(Bloomberg) -- The Federal Reserve said US banks broadly reported tight lending standards and weak demand for loans in the third quarter, though both measures improved somewhat compared with the prior three-month period.

The proportion of US banks tightening standards on commercial and industrial loans for medium and large businesses fell to 33.9%, from 50.8% in the second quarter, according to a Fed survey of lending officers released Monday. Some 62.7% of banks are keeping lending conditions basically unchanged.

“They show improvement from the second quarter but it is true that the numbers are still pretty dire,” said Kenneth Kim, senior economist at KPMG LLP. “The net share of banks tightening standards — whether it’s for business loans, consumer loans or commercial real estate — those numbers are still very elevated even if they might be a touch lower than the second quarter.”

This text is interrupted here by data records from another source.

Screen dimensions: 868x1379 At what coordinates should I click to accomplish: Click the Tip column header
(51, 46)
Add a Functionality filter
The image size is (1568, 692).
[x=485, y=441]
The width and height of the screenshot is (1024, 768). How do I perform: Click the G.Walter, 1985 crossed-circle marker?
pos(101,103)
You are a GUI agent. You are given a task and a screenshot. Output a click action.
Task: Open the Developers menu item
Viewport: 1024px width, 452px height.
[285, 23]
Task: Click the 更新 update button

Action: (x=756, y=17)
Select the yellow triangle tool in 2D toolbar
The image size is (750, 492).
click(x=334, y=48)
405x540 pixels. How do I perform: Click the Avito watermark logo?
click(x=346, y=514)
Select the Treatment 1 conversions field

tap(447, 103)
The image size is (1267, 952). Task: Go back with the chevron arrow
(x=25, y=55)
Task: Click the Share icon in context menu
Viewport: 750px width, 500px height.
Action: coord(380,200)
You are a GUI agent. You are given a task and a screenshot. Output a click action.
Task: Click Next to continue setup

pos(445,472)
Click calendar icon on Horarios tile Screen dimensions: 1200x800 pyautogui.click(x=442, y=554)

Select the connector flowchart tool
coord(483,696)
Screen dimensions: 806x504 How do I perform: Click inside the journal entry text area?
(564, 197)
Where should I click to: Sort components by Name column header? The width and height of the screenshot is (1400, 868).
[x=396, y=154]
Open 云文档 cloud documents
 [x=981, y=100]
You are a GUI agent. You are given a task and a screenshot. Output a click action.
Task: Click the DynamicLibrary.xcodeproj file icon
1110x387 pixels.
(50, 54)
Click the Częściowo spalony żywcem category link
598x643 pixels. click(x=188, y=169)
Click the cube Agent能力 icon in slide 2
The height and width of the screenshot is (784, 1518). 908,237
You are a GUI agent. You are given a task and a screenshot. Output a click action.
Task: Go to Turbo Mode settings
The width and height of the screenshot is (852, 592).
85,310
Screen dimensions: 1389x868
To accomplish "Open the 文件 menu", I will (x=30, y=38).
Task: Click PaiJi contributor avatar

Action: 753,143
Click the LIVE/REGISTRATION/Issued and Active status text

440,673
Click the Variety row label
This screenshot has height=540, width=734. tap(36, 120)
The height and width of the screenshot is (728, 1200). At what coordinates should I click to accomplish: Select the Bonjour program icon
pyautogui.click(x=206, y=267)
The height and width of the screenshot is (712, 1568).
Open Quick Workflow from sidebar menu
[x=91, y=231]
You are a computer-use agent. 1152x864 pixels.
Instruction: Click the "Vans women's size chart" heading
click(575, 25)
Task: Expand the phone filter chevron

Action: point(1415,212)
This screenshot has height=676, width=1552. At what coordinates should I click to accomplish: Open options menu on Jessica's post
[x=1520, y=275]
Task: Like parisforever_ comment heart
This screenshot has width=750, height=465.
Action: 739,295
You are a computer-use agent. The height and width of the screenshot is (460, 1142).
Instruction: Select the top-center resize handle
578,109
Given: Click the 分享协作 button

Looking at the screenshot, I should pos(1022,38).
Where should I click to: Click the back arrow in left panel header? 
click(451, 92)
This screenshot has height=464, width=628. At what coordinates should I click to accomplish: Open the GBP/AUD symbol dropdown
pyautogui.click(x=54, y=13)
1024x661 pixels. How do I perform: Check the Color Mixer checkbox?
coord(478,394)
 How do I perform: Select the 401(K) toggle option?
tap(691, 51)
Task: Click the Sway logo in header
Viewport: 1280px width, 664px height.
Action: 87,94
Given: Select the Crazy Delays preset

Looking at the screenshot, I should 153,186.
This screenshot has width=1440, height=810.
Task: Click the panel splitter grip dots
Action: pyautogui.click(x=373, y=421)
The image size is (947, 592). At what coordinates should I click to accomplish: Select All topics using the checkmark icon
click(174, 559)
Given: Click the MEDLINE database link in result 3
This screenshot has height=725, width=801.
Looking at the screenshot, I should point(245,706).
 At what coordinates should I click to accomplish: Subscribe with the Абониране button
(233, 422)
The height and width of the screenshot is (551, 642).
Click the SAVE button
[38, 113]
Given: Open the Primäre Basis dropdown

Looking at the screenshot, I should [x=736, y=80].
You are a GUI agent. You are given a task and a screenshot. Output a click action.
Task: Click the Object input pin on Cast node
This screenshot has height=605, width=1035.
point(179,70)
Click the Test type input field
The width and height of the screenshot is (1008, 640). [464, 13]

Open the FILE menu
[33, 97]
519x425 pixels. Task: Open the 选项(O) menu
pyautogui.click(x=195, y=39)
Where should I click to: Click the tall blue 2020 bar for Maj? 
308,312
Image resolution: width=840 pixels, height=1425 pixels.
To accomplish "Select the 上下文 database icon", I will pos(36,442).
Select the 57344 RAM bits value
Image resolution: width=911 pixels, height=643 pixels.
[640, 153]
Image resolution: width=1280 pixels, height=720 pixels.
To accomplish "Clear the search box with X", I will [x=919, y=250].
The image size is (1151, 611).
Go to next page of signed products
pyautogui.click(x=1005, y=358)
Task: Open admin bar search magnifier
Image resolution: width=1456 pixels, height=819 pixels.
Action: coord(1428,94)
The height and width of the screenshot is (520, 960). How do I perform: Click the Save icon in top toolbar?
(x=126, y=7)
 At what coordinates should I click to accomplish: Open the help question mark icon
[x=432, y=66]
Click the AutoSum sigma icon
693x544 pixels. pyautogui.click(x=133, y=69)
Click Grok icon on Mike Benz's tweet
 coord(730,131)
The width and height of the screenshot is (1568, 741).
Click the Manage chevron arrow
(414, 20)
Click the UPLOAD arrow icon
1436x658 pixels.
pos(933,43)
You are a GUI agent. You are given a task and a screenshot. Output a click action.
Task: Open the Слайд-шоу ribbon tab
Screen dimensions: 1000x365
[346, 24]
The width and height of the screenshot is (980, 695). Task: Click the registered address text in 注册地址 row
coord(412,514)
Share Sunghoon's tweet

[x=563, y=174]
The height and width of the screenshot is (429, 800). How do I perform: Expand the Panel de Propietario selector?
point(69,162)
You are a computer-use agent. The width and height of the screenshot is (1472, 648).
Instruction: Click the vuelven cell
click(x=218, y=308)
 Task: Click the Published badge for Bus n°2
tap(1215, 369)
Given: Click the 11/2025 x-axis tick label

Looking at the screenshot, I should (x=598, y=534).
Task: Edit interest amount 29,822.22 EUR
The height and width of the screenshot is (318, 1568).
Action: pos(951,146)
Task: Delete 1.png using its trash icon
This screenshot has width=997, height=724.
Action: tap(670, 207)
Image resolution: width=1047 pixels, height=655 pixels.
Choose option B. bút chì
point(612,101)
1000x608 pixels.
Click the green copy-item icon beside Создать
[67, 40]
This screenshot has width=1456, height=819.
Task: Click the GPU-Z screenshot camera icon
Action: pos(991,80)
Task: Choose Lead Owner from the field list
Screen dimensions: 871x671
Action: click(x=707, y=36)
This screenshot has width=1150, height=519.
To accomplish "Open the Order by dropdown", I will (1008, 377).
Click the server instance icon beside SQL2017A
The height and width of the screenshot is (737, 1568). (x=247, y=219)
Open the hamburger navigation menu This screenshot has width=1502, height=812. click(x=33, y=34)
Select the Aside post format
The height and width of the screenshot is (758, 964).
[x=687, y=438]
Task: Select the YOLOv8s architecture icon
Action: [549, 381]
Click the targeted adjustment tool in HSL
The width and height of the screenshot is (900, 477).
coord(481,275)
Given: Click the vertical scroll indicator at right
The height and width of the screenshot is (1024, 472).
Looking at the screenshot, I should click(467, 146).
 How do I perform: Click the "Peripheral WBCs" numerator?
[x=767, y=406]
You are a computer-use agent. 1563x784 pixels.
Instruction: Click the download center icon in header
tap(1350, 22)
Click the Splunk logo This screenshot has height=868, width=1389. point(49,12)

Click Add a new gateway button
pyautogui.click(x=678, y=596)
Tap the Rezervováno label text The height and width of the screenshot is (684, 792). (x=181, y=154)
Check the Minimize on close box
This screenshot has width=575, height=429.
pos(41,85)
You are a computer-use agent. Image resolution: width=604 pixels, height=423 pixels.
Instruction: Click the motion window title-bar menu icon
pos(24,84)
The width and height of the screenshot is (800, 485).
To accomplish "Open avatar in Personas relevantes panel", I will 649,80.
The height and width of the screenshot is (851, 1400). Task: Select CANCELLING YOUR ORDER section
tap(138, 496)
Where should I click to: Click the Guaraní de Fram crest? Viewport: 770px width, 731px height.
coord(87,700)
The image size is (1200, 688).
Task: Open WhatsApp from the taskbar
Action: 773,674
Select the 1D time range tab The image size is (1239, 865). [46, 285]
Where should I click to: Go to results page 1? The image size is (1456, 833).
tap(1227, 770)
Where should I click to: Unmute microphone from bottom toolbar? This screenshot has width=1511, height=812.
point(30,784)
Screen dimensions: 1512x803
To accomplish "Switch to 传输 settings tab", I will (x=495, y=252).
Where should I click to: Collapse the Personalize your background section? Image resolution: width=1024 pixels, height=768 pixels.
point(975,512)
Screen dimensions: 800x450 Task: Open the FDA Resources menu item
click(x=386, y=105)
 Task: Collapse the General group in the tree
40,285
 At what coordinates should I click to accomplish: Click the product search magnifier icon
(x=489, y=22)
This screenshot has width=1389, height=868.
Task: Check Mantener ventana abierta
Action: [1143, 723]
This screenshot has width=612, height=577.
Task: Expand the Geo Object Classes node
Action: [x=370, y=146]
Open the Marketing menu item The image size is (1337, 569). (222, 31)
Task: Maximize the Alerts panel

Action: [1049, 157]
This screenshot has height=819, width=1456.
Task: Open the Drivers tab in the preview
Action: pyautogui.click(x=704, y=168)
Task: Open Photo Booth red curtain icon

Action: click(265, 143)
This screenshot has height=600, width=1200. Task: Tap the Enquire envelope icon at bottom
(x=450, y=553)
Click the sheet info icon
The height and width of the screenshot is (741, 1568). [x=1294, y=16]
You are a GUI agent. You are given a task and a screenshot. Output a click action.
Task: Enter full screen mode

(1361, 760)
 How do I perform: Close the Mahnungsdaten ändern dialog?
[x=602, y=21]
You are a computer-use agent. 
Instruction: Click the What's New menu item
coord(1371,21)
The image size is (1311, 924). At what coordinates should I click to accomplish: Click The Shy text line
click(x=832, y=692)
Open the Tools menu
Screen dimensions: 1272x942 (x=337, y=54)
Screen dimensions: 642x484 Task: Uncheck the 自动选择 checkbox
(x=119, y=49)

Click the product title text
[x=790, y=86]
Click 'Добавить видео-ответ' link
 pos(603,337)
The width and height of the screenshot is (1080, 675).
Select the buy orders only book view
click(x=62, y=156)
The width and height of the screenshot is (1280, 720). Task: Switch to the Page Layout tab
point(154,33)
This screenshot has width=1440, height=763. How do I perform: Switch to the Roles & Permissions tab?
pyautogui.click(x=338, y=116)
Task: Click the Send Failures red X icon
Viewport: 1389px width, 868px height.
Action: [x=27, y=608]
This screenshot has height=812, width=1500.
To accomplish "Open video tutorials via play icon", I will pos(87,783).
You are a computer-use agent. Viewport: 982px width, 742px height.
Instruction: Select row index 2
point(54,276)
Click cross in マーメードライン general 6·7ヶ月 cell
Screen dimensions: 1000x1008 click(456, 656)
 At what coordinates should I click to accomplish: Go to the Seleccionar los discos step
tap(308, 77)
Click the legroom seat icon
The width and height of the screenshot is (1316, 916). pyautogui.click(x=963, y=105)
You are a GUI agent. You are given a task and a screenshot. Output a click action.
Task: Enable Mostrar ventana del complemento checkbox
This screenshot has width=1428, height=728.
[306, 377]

The collapse of four US regional banks earlier this year sparked turmoil in the financial sector and increased concerns that lenders would rein in access to credit in a way that could tip the US economy into a recession. Data since then have shown the economy remained resilient through the third quarter, bolstered by strong consumer spending. 

Read more: Powell Hints Fed Is Done With Hikes in Pivot Cheered by Markets 

The central bank has raised its benchmark rate by more than five percentage points since early last year to rein in price growth, but left it in a range of 5.25% to 5.5% last week, a second consecutive hold. Fed Chair Jerome Powell hinted the US central bank may now be finished with the most aggressive tightening cycle in four decades.

The survey showed an improvement in demand for credit, with the share of banks reporting weaker demand for commercial and industrial loans among large and mid-sized firms at 30.5%, down from 51.6% in the second quarter.

What Bloomberg Economics Says...

“The report showed one potential source of economic resilience waning: Consumer demand for credit and smaller firms’ demand for commercial and industrial loans continued deteriorating as interest rates rose throughout the third quarter. Demand for residential mortgages retreated as rates continued climbing. Demand for home equity lines of credit also retreated, weighing on our expectations for consumer spending on durables and home improvement.”

— Stuart Paul, US, Canada economist

To read the full note, click here

The Fed included some special questions in the survey on the likelihood of banks approving credit card and auto-loan applications by borrower FICO score. They found that significant net shares of banks were less likely to approve both types of loan applications from borrowers with FICO scores of 620.

“That’s a pretty big chunk of the US consumer that may have less credit available to them next year,” Kim said.

The figures in the survey, known as the Senior Loan Officer Opinion Survey, are calculated as net percentages, or the shares of banks reporting tighter conditions or stronger demand minus the proportion of banks reporting easier standards or weaker demand.